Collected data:
▬▬▬

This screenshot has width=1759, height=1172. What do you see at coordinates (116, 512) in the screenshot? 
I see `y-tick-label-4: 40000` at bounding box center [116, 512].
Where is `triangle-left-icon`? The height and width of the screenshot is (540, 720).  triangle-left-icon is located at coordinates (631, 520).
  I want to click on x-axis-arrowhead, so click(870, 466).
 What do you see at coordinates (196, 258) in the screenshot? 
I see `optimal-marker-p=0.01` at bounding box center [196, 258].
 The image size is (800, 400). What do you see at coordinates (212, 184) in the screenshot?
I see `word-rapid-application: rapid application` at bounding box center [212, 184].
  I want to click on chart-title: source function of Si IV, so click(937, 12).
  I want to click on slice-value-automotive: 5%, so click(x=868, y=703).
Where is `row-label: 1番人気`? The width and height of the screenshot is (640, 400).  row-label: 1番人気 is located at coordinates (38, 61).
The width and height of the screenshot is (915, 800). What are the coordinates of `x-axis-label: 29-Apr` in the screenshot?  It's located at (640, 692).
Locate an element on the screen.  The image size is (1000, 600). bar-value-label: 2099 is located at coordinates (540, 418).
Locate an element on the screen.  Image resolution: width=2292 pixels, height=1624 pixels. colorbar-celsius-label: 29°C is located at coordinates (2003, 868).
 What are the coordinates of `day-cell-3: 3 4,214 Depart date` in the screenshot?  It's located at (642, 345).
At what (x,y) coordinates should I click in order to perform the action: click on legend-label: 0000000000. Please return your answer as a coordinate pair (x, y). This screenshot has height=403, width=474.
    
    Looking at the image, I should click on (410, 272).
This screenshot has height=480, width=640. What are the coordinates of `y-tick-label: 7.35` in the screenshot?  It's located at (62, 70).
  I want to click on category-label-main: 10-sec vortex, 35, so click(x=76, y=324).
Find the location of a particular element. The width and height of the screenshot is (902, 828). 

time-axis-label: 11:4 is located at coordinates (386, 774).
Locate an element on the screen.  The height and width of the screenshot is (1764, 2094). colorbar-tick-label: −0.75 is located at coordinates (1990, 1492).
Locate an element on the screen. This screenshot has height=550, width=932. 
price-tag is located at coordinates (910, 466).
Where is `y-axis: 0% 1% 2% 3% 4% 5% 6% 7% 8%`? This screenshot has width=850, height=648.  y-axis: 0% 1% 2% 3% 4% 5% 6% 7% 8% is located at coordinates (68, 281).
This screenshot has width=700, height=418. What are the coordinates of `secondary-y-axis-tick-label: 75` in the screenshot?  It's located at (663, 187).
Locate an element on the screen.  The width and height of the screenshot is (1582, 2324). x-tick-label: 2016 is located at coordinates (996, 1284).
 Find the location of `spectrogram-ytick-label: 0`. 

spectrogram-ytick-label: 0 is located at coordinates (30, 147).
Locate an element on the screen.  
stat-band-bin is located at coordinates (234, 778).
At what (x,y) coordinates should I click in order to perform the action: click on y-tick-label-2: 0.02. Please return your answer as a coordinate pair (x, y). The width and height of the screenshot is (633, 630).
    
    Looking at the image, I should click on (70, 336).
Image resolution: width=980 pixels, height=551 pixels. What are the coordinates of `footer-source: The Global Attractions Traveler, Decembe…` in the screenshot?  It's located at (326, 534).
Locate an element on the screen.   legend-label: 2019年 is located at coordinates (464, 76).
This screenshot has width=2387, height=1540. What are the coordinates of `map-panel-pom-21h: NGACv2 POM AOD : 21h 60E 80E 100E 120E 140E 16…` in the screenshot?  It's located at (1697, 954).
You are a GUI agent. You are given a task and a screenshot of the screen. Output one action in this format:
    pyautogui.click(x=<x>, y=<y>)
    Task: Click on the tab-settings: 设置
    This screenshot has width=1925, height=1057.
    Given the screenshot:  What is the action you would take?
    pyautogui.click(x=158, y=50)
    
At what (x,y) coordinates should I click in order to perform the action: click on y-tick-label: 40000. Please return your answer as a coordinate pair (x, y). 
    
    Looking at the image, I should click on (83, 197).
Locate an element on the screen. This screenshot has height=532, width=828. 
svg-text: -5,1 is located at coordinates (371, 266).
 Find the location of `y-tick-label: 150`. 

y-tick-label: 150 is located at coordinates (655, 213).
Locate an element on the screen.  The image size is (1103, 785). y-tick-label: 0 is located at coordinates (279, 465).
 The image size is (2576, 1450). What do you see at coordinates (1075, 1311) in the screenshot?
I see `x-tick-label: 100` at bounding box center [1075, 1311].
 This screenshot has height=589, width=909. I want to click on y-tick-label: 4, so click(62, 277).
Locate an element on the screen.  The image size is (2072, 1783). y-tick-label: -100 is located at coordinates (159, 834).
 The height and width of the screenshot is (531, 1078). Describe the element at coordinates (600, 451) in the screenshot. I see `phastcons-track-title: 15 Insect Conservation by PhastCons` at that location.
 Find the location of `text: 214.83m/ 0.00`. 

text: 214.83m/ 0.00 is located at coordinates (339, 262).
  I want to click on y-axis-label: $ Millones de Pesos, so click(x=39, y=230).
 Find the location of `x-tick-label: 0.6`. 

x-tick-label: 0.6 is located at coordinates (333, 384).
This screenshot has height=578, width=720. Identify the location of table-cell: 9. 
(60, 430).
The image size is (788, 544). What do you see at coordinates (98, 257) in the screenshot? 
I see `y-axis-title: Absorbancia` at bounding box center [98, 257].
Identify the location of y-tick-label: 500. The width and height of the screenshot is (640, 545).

▬▬▬

[WHAT IS BEING ASKED]
Could you give the material between the lines holding "has height=532, width=828." and "This screenshot has height=589, width=909.", inclusive, again with "Locate an element on the screen" swapped for "Find an element on the screen" and nothing else altered?

[RESPONSE TO THE TASK]
Find an element on the screen. This screenshot has height=532, width=828. 
svg-text: -5,1 is located at coordinates (371, 266).
 Find the location of `y-tick-label: 150`. 

y-tick-label: 150 is located at coordinates (655, 213).
Find an element on the screen.  The image size is (1103, 785). y-tick-label: 0 is located at coordinates (279, 465).
 The image size is (2576, 1450). What do you see at coordinates (1075, 1311) in the screenshot?
I see `x-tick-label: 100` at bounding box center [1075, 1311].
 This screenshot has height=589, width=909. I want to click on y-tick-label: 4, so click(62, 277).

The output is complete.